Directions for this task
Scan the records beneath this line for the line holding "Click the NFT ID 6591 position badge" and the line holding "Given: Click Add", then transcribe exactly those two and all lines between.

[Collected data]
• • • •

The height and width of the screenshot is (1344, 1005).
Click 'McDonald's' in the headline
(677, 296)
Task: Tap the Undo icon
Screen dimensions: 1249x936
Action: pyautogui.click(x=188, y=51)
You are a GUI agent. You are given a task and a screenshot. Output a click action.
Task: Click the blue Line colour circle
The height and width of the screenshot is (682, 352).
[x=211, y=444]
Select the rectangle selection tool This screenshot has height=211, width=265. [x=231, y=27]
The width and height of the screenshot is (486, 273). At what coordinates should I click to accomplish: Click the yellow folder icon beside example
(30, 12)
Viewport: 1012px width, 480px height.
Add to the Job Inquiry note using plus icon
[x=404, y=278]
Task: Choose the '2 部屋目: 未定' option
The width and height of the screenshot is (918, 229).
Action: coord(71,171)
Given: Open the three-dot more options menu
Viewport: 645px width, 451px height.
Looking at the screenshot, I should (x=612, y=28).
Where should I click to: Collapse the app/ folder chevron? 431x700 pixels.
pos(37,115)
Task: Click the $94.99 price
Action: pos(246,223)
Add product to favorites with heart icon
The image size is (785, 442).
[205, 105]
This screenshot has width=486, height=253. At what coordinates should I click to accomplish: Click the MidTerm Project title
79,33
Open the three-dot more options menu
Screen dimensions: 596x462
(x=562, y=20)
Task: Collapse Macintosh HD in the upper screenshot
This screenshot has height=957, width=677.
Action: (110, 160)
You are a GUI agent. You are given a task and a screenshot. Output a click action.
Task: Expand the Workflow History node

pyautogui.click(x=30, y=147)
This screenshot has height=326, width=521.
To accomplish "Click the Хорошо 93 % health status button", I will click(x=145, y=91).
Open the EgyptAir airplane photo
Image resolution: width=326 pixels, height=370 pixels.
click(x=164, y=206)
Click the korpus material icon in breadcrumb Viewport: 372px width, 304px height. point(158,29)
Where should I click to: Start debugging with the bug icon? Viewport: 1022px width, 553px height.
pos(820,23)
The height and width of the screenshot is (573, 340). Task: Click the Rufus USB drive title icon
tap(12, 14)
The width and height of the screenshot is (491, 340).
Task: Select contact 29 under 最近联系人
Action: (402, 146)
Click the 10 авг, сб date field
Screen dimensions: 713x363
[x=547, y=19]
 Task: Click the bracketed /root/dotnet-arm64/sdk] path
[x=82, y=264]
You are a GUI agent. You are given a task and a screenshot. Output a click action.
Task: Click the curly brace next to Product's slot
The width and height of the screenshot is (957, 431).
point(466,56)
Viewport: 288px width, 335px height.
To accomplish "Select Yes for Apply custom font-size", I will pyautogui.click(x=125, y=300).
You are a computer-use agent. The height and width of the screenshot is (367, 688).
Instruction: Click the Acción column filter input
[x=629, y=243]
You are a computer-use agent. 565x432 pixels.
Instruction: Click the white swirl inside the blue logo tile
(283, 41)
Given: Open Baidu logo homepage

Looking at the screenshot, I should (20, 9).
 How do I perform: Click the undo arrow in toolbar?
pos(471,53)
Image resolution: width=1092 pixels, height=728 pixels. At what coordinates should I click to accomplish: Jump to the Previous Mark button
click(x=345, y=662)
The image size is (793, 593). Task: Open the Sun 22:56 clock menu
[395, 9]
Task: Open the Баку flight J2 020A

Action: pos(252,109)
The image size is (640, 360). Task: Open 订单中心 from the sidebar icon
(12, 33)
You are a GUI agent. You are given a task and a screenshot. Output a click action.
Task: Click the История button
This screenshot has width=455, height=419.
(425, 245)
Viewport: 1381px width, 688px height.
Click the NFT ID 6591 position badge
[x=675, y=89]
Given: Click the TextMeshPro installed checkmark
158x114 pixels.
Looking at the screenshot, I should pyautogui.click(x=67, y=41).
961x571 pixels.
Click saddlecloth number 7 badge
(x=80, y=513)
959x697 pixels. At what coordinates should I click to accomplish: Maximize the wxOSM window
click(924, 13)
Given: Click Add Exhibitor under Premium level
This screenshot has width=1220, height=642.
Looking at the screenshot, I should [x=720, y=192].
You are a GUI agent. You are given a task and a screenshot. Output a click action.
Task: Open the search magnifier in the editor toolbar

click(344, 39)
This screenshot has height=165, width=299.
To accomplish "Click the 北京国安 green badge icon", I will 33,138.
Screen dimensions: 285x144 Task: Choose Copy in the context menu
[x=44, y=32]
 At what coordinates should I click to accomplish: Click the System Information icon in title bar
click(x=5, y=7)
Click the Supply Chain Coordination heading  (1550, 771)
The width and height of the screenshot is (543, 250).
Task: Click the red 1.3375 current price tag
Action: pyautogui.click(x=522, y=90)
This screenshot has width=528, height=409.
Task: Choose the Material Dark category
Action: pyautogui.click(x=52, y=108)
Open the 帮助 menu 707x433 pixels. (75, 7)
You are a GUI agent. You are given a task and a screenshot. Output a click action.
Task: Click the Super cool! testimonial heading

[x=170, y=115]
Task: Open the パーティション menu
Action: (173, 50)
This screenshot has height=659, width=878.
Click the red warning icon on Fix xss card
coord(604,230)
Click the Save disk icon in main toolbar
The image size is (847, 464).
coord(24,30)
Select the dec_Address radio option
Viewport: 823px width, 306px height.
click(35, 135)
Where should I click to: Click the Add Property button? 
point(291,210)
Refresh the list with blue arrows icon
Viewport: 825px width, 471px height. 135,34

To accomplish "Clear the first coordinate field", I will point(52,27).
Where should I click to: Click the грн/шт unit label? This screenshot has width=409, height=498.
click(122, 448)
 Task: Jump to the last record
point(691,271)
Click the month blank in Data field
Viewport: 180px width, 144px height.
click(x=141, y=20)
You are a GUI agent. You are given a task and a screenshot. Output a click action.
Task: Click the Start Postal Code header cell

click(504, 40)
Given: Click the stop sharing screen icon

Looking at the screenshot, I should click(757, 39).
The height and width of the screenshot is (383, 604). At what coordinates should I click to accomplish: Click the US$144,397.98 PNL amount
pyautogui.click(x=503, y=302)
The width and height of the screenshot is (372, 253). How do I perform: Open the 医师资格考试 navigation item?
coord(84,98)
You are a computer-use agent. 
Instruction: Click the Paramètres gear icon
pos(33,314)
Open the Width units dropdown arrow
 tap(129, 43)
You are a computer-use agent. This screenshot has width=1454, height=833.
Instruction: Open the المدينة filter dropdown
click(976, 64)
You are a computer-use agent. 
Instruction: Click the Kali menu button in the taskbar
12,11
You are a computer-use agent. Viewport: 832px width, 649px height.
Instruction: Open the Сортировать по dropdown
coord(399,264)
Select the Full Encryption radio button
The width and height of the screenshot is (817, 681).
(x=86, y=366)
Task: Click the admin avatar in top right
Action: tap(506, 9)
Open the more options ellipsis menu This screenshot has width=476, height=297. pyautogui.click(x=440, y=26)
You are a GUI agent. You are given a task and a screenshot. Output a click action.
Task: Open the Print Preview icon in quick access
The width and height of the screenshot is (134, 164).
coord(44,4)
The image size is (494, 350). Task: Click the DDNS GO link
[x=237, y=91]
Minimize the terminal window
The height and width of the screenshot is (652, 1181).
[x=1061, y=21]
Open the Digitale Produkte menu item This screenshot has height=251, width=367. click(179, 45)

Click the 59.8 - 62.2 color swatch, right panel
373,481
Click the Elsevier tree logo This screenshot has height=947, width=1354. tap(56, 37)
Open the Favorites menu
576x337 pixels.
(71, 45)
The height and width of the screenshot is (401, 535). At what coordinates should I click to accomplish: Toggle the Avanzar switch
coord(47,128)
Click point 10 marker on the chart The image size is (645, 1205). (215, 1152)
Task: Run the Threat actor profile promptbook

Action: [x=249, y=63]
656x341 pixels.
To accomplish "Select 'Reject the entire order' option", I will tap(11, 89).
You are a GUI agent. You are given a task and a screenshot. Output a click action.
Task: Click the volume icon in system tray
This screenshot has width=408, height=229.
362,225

• • • •

Result of the task
Click the NFT ID 6591 position badge
[x=675, y=89]
Given: Click the TextMeshPro installed checkmark
158x114 pixels.
Looking at the screenshot, I should pyautogui.click(x=67, y=41).
961x571 pixels.
Click saddlecloth number 7 badge
(x=80, y=513)
959x697 pixels. At what coordinates should I click to accomplish: Maximize the wxOSM window
click(924, 13)
Given: Click Add Exhibitor under Premium level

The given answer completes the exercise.